● Record extracts:
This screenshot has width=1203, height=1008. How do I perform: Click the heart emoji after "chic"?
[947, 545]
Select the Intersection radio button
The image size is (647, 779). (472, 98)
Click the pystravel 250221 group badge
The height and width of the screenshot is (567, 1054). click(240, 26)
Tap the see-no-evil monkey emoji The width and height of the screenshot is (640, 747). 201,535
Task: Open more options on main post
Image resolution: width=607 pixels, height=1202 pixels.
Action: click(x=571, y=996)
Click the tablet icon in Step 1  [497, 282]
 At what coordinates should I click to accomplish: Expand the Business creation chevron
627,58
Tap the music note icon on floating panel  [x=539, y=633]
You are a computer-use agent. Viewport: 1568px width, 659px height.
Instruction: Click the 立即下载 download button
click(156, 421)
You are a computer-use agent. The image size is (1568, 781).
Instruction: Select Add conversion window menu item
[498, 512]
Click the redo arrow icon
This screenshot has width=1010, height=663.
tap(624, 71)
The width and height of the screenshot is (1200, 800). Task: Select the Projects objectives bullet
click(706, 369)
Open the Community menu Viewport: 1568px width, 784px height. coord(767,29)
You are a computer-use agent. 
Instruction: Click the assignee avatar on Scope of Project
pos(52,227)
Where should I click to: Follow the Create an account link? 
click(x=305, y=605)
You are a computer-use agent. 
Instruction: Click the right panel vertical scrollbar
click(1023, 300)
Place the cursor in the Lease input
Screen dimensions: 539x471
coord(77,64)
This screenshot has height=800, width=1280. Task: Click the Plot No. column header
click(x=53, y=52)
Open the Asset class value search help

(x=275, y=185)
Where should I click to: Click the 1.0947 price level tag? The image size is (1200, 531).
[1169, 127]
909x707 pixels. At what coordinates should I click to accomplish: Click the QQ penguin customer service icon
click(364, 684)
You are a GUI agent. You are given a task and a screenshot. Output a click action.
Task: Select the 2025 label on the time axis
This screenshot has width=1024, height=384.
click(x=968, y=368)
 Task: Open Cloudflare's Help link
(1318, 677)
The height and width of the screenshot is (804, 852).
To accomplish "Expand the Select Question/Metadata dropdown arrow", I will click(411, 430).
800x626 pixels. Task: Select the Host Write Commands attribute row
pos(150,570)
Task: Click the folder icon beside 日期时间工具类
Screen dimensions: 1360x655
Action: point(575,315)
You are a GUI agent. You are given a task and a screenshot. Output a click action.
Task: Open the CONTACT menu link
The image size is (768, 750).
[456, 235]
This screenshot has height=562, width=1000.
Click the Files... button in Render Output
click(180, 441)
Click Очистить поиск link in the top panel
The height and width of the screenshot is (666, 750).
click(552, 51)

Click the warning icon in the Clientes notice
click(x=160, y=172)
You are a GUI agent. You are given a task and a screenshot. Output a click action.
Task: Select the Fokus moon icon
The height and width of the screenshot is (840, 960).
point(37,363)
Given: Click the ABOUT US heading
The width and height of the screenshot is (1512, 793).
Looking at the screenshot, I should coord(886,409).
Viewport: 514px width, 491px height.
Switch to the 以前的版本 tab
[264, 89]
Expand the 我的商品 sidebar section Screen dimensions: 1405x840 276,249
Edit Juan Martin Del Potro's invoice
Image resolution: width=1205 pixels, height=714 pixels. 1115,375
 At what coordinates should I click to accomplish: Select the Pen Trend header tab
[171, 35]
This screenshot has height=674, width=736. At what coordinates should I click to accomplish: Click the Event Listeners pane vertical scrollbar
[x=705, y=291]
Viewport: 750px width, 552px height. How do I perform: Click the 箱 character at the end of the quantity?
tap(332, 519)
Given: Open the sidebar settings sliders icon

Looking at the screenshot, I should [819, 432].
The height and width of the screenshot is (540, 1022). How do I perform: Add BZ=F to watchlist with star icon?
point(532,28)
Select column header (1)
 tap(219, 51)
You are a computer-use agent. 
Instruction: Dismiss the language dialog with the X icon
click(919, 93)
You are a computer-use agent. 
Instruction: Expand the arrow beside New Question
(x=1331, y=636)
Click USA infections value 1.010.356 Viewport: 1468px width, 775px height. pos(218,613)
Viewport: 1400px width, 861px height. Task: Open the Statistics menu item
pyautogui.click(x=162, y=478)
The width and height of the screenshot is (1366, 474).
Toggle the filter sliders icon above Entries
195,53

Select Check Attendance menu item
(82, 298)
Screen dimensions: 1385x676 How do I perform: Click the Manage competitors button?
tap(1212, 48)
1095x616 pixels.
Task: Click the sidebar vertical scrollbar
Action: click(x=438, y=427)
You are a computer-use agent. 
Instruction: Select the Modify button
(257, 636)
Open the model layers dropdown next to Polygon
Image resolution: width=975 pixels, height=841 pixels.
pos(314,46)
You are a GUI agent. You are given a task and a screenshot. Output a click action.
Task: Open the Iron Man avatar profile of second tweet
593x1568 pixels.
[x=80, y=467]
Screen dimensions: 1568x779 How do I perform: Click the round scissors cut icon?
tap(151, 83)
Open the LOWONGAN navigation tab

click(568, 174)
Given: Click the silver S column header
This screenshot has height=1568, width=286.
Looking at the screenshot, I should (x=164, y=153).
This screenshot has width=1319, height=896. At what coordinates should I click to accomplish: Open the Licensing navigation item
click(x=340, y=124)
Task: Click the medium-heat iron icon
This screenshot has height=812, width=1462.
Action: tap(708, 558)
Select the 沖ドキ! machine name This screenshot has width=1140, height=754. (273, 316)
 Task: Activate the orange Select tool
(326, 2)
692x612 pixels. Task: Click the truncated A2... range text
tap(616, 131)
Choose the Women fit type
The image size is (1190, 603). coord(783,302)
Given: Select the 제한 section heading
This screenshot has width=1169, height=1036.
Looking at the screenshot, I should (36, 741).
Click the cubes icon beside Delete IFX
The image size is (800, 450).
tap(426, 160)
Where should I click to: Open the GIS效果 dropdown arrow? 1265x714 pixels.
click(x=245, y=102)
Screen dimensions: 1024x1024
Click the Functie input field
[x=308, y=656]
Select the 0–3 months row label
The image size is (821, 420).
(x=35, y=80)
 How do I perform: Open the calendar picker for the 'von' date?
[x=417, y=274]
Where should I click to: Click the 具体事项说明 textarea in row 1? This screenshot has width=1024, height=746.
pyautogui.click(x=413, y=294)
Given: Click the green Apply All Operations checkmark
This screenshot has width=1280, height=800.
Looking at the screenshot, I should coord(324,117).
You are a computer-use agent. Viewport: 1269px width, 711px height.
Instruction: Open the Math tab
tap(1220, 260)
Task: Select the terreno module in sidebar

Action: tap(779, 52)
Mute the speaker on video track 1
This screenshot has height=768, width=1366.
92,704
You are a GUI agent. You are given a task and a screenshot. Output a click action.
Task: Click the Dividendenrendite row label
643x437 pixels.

● What the exercise asks: Write out exactly the lines that run from the one containing "This screenshot has height=812, width=1462." to the end of the records, both end lines included.

● Answer box:
This screenshot has height=812, width=1462.
Action: tap(708, 558)
Select the 沖ドキ! machine name This screenshot has width=1140, height=754. (273, 316)
 Task: Activate the orange Select tool
(326, 2)
692x612 pixels. Task: Click the truncated A2... range text
tap(616, 131)
Choose the Women fit type
The image size is (1190, 603). coord(783,302)
Given: Select the 제한 section heading
This screenshot has width=1169, height=1036.
Looking at the screenshot, I should (36, 741).
Click the cubes icon beside Delete IFX
The image size is (800, 450).
tap(426, 160)
Where should I click to: Open the GIS效果 dropdown arrow? 1265x714 pixels.
click(x=245, y=102)
Screen dimensions: 1024x1024
Click the Functie input field
[x=308, y=656]
Select the 0–3 months row label
The image size is (821, 420).
(x=35, y=80)
 How do I perform: Open the calendar picker for the 'von' date?
[x=417, y=274]
Where should I click to: Click the 具体事项说明 textarea in row 1? This screenshot has width=1024, height=746.
pyautogui.click(x=413, y=294)
Given: Click the green Apply All Operations checkmark
This screenshot has width=1280, height=800.
Looking at the screenshot, I should coord(324,117).
You are a computer-use agent. Viewport: 1269px width, 711px height.
Instruction: Open the Math tab
tap(1220, 260)
Task: Select the terreno module in sidebar

Action: tap(779, 52)
Mute the speaker on video track 1
This screenshot has height=768, width=1366.
92,704
You are a GUI agent. You are given a task and a screenshot. Output a click action.
Task: Click the Dividendenrendite row label
643x437 pixels.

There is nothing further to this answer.